Collected data
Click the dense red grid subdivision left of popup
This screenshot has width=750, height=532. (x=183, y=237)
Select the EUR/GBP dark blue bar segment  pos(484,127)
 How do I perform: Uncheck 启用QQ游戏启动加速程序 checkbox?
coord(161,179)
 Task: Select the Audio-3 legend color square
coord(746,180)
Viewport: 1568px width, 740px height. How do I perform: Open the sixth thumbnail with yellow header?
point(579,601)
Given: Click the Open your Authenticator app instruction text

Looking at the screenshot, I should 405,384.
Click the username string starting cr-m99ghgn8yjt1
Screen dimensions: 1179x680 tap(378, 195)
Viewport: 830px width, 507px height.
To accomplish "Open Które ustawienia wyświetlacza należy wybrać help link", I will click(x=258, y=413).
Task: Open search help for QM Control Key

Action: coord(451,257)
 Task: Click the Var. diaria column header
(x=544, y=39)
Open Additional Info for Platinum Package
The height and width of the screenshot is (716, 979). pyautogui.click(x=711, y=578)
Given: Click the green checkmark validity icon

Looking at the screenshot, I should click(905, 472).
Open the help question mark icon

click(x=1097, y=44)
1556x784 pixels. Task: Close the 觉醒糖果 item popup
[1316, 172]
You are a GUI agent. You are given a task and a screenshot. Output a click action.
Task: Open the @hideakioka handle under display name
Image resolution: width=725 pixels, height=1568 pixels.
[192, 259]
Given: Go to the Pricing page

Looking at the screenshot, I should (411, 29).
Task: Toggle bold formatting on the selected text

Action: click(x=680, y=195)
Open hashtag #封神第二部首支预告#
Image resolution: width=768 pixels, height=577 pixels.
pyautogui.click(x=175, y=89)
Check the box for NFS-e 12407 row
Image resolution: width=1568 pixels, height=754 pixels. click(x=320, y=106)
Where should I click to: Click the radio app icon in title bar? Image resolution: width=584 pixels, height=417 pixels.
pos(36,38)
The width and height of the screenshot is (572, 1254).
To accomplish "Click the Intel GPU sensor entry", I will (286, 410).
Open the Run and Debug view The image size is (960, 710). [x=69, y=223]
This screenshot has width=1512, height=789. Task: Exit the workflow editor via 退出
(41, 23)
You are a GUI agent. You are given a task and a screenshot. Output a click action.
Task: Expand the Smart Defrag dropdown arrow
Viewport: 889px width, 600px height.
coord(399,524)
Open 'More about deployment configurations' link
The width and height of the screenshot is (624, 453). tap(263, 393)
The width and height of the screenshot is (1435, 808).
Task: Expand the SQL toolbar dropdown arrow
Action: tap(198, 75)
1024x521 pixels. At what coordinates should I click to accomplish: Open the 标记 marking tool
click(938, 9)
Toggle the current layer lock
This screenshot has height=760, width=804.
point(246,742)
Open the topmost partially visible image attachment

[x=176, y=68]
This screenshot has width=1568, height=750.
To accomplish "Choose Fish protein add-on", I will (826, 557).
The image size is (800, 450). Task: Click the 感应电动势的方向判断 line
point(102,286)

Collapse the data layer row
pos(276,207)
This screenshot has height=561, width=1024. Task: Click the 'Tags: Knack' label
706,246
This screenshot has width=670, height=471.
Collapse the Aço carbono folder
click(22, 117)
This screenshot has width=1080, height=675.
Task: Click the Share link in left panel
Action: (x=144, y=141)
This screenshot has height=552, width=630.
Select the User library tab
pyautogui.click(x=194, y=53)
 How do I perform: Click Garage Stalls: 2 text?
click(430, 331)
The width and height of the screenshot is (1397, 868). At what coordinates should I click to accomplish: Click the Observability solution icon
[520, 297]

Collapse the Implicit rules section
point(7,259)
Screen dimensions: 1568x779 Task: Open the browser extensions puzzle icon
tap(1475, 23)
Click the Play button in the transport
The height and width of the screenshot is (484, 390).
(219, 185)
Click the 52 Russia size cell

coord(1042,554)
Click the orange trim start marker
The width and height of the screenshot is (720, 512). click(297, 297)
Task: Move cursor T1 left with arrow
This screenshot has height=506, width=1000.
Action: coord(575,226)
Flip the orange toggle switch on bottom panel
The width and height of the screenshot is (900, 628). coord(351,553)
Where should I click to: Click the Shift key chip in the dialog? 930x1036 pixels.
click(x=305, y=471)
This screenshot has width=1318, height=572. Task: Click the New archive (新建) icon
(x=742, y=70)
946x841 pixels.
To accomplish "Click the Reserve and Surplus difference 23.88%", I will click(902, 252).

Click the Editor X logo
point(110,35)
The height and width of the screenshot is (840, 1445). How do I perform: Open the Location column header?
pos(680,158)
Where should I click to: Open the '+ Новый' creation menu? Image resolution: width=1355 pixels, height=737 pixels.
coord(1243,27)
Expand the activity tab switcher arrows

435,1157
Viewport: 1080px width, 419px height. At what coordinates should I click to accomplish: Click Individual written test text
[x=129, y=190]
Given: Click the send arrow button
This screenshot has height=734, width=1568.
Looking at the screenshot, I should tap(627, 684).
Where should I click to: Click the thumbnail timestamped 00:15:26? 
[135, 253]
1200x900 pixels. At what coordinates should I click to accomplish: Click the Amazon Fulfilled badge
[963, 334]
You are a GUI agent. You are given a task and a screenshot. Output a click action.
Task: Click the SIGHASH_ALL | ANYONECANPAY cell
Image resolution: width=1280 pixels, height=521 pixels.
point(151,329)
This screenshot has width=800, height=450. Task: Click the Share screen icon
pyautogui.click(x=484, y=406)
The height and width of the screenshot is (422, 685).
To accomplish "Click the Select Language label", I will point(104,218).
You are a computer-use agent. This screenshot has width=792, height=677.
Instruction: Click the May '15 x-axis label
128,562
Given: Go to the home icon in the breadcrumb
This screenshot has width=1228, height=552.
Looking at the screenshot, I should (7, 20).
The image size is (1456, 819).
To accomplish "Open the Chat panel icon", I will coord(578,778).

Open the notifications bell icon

ABOUT THIS TASK: A complete, exact transcription of the data above is required.

COMPLETED TASK:
Click the dense red grid subdivision left of popup
This screenshot has width=750, height=532. (x=183, y=237)
Select the EUR/GBP dark blue bar segment  pos(484,127)
 How do I perform: Uncheck 启用QQ游戏启动加速程序 checkbox?
coord(161,179)
 Task: Select the Audio-3 legend color square
coord(746,180)
Viewport: 1568px width, 740px height. How do I perform: Open the sixth thumbnail with yellow header?
point(579,601)
Given: Click the Open your Authenticator app instruction text

Looking at the screenshot, I should 405,384.
Click the username string starting cr-m99ghgn8yjt1
Screen dimensions: 1179x680 tap(378, 195)
Viewport: 830px width, 507px height.
To accomplish "Open Które ustawienia wyświetlacza należy wybrać help link", I will click(x=258, y=413).
Task: Open search help for QM Control Key

Action: coord(451,257)
 Task: Click the Var. diaria column header
(x=544, y=39)
Open Additional Info for Platinum Package
The height and width of the screenshot is (716, 979). pyautogui.click(x=711, y=578)
Given: Click the green checkmark validity icon

Looking at the screenshot, I should click(905, 472).
Open the help question mark icon

click(x=1097, y=44)
1556x784 pixels. Task: Close the 觉醒糖果 item popup
[1316, 172]
You are a GUI agent. You are given a task and a screenshot. Output a click action.
Task: Open the @hideakioka handle under display name
Image resolution: width=725 pixels, height=1568 pixels.
[192, 259]
Given: Go to the Pricing page

Looking at the screenshot, I should (411, 29).
Task: Toggle bold formatting on the selected text

Action: click(x=680, y=195)
Open hashtag #封神第二部首支预告#
Image resolution: width=768 pixels, height=577 pixels.
pyautogui.click(x=175, y=89)
Check the box for NFS-e 12407 row
Image resolution: width=1568 pixels, height=754 pixels. click(x=320, y=106)
Where should I click to: Click the radio app icon in title bar? Image resolution: width=584 pixels, height=417 pixels.
pos(36,38)
The width and height of the screenshot is (572, 1254).
To accomplish "Click the Intel GPU sensor entry", I will (286, 410).
Open the Run and Debug view The image size is (960, 710). [x=69, y=223]
This screenshot has width=1512, height=789. Task: Exit the workflow editor via 退出
(41, 23)
You are a GUI agent. You are given a task and a screenshot. Output a click action.
Task: Expand the Smart Defrag dropdown arrow
Viewport: 889px width, 600px height.
coord(399,524)
Open 'More about deployment configurations' link
The width and height of the screenshot is (624, 453). tap(263, 393)
The width and height of the screenshot is (1435, 808).
Task: Expand the SQL toolbar dropdown arrow
Action: tap(198, 75)
1024x521 pixels. At what coordinates should I click to accomplish: Open the 标记 marking tool
click(938, 9)
Toggle the current layer lock
This screenshot has height=760, width=804.
point(246,742)
Open the topmost partially visible image attachment

[x=176, y=68]
This screenshot has width=1568, height=750.
To accomplish "Choose Fish protein add-on", I will (826, 557).
The image size is (800, 450). Task: Click the 感应电动势的方向判断 line
point(102,286)

Collapse the data layer row
pos(276,207)
This screenshot has height=561, width=1024. Task: Click the 'Tags: Knack' label
706,246
This screenshot has width=670, height=471.
Collapse the Aço carbono folder
click(22, 117)
This screenshot has width=1080, height=675.
Task: Click the Share link in left panel
Action: (x=144, y=141)
This screenshot has height=552, width=630.
Select the User library tab
pyautogui.click(x=194, y=53)
 How do I perform: Click Garage Stalls: 2 text?
click(430, 331)
The width and height of the screenshot is (1397, 868). At what coordinates should I click to accomplish: Click the Observability solution icon
[520, 297]

Collapse the Implicit rules section
point(7,259)
Screen dimensions: 1568x779 Task: Open the browser extensions puzzle icon
tap(1475, 23)
Click the Play button in the transport
The height and width of the screenshot is (484, 390).
(219, 185)
Click the 52 Russia size cell

coord(1042,554)
Click the orange trim start marker
The width and height of the screenshot is (720, 512). click(297, 297)
Task: Move cursor T1 left with arrow
This screenshot has height=506, width=1000.
Action: coord(575,226)
Flip the orange toggle switch on bottom panel
The width and height of the screenshot is (900, 628). coord(351,553)
Where should I click to: Click the Shift key chip in the dialog? 930x1036 pixels.
click(x=305, y=471)
This screenshot has width=1318, height=572. Task: Click the New archive (新建) icon
(x=742, y=70)
946x841 pixels.
To accomplish "Click the Reserve and Surplus difference 23.88%", I will click(902, 252).

Click the Editor X logo
point(110,35)
The height and width of the screenshot is (840, 1445). How do I perform: Open the Location column header?
pos(680,158)
Where should I click to: Open the '+ Новый' creation menu? Image resolution: width=1355 pixels, height=737 pixels.
coord(1243,27)
Expand the activity tab switcher arrows

435,1157
Viewport: 1080px width, 419px height. At what coordinates should I click to accomplish: Click Individual written test text
[x=129, y=190]
Given: Click the send arrow button
This screenshot has height=734, width=1568.
Looking at the screenshot, I should tap(627, 684).
Where should I click to: Click the thumbnail timestamped 00:15:26? 
[135, 253]
1200x900 pixels. At what coordinates should I click to accomplish: Click the Amazon Fulfilled badge
[963, 334]
You are a GUI agent. You are given a task and a screenshot. Output a click action.
Task: Click the SIGHASH_ALL | ANYONECANPAY cell
Image resolution: width=1280 pixels, height=521 pixels.
point(151,329)
This screenshot has width=800, height=450. Task: Click the Share screen icon
pyautogui.click(x=484, y=406)
The height and width of the screenshot is (422, 685).
To accomplish "Click the Select Language label", I will point(104,218).
You are a computer-use agent. This screenshot has width=792, height=677.
Instruction: Click the May '15 x-axis label
128,562
Given: Go to the home icon in the breadcrumb
This screenshot has width=1228, height=552.
Looking at the screenshot, I should (7, 20).
The image size is (1456, 819).
To accomplish "Open the Chat panel icon", I will coord(578,778).

Open the notifications bell icon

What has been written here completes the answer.